Report how many lines of the rows below contain the string "Enable". Case counts, and the reply must be the number alone.

* begin SUPPLIED MATERIAL *

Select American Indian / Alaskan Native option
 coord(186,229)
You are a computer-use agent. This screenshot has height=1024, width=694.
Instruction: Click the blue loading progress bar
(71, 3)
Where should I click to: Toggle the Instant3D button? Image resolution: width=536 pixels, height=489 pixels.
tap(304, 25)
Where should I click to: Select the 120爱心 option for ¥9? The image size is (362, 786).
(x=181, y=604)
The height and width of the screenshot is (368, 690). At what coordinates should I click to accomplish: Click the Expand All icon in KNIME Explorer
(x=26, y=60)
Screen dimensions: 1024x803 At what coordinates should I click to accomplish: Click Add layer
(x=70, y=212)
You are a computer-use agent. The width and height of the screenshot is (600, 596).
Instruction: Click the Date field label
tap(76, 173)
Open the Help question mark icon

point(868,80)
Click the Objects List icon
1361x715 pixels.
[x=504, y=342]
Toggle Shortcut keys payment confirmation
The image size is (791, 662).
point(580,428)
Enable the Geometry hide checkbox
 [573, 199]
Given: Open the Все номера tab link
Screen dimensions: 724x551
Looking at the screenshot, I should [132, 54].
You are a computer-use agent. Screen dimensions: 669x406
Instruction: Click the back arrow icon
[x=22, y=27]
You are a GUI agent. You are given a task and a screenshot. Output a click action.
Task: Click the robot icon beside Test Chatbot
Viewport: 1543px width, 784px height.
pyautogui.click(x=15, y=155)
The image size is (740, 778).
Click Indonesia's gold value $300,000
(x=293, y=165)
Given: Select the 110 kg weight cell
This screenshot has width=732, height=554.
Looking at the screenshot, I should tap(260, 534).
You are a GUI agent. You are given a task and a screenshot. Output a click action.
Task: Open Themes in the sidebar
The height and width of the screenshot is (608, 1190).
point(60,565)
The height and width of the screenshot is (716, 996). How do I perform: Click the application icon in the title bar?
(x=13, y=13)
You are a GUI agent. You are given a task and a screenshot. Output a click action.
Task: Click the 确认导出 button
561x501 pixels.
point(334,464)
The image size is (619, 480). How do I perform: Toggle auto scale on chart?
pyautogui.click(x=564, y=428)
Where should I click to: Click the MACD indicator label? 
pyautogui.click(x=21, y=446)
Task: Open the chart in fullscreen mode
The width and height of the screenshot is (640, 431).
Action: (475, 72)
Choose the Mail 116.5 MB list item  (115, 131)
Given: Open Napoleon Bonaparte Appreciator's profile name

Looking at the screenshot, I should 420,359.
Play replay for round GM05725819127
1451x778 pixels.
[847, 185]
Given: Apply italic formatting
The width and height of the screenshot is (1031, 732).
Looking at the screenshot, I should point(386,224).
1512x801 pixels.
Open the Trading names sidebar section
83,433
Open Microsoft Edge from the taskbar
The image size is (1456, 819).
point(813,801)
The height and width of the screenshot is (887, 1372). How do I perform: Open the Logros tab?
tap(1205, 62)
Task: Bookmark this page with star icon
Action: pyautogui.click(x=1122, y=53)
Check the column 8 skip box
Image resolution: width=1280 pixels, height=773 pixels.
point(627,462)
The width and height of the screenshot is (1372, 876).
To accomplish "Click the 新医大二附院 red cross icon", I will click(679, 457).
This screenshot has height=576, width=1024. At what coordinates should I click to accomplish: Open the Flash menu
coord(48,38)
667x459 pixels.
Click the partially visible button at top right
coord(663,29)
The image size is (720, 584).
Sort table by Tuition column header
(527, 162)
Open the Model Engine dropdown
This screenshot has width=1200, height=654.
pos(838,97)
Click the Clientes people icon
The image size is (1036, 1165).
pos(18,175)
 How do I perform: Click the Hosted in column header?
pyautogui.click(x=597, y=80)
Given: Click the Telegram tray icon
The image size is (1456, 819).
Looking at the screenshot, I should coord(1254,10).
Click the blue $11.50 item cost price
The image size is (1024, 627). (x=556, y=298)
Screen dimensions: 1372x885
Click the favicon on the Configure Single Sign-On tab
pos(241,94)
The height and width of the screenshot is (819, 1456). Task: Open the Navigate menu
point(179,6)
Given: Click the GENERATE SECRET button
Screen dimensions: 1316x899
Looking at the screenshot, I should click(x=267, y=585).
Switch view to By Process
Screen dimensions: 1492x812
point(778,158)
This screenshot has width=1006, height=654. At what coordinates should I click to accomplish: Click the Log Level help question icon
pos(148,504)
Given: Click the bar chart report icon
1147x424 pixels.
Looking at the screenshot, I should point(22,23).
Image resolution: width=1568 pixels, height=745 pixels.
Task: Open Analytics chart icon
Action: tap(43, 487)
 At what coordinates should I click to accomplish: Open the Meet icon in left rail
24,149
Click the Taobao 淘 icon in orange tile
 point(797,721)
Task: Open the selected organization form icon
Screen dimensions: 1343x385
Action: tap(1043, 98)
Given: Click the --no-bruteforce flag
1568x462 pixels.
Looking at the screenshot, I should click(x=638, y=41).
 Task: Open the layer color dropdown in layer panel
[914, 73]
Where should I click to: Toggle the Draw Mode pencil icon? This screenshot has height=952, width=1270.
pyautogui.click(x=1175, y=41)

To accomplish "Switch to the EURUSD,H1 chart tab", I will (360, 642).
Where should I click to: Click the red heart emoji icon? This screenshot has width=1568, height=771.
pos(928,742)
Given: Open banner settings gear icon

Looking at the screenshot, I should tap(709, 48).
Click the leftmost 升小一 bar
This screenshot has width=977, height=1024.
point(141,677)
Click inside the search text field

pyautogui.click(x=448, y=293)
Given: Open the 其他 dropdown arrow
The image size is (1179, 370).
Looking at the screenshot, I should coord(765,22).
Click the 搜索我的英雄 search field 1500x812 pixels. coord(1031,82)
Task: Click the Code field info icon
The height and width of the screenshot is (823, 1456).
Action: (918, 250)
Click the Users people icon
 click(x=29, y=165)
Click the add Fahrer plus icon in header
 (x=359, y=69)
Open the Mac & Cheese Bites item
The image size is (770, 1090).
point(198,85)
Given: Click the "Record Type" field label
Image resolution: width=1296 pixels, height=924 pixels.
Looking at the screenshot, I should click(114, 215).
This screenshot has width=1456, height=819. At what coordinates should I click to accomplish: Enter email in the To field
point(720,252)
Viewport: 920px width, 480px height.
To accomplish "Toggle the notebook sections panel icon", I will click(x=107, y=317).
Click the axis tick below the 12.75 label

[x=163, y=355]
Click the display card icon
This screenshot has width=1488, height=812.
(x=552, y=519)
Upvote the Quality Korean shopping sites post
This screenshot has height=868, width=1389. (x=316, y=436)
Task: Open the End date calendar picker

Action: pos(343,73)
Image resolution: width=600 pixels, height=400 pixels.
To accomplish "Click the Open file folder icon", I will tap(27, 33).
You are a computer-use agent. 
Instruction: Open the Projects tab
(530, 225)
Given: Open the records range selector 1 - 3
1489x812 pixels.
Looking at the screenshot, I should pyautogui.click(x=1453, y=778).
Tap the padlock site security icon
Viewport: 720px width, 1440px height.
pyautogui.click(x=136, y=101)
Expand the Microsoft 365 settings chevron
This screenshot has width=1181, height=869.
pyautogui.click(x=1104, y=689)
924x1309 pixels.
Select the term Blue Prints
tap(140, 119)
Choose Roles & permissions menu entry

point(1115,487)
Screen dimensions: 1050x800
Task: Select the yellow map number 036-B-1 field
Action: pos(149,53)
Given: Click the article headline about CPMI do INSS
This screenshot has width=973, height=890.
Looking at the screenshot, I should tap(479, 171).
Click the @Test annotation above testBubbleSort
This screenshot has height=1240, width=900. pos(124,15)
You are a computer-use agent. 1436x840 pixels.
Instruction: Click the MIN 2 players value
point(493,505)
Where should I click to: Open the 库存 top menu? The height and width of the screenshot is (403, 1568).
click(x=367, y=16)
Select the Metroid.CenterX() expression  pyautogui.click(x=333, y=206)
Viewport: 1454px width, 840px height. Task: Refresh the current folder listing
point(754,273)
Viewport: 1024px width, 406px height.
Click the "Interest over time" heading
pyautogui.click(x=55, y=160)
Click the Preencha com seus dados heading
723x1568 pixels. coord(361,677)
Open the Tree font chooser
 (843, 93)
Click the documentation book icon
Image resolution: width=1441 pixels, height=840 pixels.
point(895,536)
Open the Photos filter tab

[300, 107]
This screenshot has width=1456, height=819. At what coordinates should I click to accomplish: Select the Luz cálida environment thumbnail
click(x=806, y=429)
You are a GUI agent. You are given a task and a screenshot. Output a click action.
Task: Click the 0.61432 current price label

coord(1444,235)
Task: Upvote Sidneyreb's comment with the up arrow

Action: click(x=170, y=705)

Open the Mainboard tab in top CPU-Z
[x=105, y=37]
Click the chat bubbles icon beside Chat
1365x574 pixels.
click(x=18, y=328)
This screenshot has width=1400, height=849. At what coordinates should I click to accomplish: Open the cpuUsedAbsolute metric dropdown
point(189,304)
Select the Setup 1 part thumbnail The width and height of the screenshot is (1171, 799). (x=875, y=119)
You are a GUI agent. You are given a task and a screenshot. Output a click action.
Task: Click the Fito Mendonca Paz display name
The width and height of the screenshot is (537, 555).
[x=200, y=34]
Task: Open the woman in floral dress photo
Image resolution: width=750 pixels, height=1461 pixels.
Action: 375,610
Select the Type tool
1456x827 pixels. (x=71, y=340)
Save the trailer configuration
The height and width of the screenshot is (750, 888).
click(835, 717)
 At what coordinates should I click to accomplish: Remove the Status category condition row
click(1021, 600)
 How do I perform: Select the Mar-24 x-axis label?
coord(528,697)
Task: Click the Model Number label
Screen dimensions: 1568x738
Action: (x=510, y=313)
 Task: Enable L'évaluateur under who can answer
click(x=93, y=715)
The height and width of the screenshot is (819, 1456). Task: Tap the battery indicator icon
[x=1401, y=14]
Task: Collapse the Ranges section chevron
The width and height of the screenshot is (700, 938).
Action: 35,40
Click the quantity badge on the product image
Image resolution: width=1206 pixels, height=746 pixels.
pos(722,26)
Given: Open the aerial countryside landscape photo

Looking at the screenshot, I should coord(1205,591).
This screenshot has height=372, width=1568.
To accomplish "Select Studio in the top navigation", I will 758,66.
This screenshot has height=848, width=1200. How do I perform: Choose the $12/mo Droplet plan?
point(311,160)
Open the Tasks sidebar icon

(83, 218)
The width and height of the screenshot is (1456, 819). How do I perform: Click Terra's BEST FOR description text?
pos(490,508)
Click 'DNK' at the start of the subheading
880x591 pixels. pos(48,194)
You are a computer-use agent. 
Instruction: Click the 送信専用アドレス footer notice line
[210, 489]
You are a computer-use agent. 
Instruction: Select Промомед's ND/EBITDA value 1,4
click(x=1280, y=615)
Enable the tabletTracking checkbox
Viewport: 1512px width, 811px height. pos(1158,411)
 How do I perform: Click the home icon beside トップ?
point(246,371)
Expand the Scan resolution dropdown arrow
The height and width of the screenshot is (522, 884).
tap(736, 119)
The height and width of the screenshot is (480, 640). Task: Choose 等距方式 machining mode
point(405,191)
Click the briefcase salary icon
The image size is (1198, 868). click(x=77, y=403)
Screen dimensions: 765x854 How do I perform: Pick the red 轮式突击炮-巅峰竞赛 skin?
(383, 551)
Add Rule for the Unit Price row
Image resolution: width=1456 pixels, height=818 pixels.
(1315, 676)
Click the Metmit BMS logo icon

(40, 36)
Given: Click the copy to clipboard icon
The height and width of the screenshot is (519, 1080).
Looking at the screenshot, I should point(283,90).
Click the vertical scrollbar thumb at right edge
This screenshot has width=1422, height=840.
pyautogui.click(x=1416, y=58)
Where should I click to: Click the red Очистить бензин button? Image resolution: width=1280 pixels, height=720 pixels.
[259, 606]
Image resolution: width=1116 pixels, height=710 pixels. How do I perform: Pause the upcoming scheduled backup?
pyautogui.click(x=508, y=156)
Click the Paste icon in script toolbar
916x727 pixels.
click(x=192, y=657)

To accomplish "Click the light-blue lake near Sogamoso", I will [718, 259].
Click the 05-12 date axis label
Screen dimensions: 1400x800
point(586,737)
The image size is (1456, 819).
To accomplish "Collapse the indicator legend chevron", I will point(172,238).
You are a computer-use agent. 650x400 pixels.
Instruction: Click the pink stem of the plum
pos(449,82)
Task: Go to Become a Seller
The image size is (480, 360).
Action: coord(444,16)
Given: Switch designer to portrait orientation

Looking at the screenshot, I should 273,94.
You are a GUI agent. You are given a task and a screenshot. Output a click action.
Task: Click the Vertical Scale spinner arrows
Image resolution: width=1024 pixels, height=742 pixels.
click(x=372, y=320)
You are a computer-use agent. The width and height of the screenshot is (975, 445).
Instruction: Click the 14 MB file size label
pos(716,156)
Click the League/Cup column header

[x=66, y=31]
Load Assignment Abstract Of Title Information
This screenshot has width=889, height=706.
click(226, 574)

* end SUPPLIED MATERIAL *

§ SOLUTION BELOW: 3